Bioorganic & Medicinal Chemistry Letters published new progress about Adiponectins Role: BSU (Biological Study, Unclassified), BIOL (Biological Study). 584-02-1 belongs to class alcohols-buliding-blocks, name is 3-Pentanol, and the molecular formula is C5H12O, Synthetic Route of 584-02-1.

Referemce:
Alcohol – Wikipedia,
Alcohols – Chemistry LibreTexts

Kang, Jingtian published the artcileControllable bistable smart composite structures driven by liquid crystal elastomer, Formula: C17H28O8S4, the main research area is liquid crystal elastomer smart composite simulation.

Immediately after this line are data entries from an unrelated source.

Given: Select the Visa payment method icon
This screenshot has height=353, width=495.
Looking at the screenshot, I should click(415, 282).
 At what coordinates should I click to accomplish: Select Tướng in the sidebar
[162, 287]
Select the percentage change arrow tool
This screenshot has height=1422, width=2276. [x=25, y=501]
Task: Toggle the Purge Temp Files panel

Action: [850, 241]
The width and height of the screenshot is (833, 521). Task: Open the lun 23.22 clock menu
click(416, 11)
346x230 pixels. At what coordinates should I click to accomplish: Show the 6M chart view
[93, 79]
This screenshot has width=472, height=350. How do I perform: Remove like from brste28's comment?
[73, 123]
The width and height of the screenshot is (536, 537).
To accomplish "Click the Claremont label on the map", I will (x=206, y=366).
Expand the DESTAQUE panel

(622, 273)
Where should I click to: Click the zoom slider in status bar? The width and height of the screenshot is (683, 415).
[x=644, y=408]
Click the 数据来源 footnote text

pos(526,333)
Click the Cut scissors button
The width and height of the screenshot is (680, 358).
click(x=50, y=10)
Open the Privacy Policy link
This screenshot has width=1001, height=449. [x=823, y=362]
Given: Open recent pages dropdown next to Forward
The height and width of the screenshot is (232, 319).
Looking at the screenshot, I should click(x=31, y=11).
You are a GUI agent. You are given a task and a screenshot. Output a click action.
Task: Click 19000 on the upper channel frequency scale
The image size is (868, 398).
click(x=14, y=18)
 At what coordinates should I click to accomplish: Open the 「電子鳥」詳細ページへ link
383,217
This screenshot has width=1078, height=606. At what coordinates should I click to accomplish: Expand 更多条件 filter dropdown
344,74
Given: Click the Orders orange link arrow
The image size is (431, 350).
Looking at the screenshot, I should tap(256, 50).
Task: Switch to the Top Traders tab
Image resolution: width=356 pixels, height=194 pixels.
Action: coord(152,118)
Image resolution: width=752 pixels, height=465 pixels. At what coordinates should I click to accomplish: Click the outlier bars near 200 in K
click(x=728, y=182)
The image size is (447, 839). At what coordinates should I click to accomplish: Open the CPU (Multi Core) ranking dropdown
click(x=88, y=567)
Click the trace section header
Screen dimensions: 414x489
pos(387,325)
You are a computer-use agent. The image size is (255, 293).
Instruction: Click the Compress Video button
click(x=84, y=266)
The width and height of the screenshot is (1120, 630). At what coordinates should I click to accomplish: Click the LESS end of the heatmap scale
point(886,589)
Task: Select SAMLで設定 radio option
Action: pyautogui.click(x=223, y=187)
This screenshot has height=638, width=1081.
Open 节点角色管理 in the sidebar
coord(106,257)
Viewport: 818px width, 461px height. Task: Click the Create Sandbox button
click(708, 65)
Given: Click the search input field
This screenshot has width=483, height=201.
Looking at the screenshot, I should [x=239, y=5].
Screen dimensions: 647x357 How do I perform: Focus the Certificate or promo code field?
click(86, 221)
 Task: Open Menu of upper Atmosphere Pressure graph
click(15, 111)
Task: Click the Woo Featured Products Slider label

In this article, we proposed a new way to achieve monostable and bistable characteristics of composite layers based on liquid crystal elastomer (LCE). A smart trilayer composite structure is fabricated using LCE and acrylic elastomer, which can have several morphologies. It keeps flat at room temperature and can deform into a monostable saddle or bistable cylinder surface in response to simple temperature changes. The reversible deformation can be controlled through two parameters including geometrical size and actuation strain. The LCE can be programmed to generate different actuation strains by different formulas during synthesis or different mech. stretches during UV radiation. The deformed morphol. for different sample sizes and actuation strain is calculated using Finite element simulation. By comparison with the exptl. results, we confirm that the phenomena can be captured through numerical simulations. Furthermore, to have a quant. understanding, we use numerical simulation to calculate the deformation of the composite structure by tuning these two parameters and give a morphol. portrait illustrating the relationship between the deformed shape and control parameters.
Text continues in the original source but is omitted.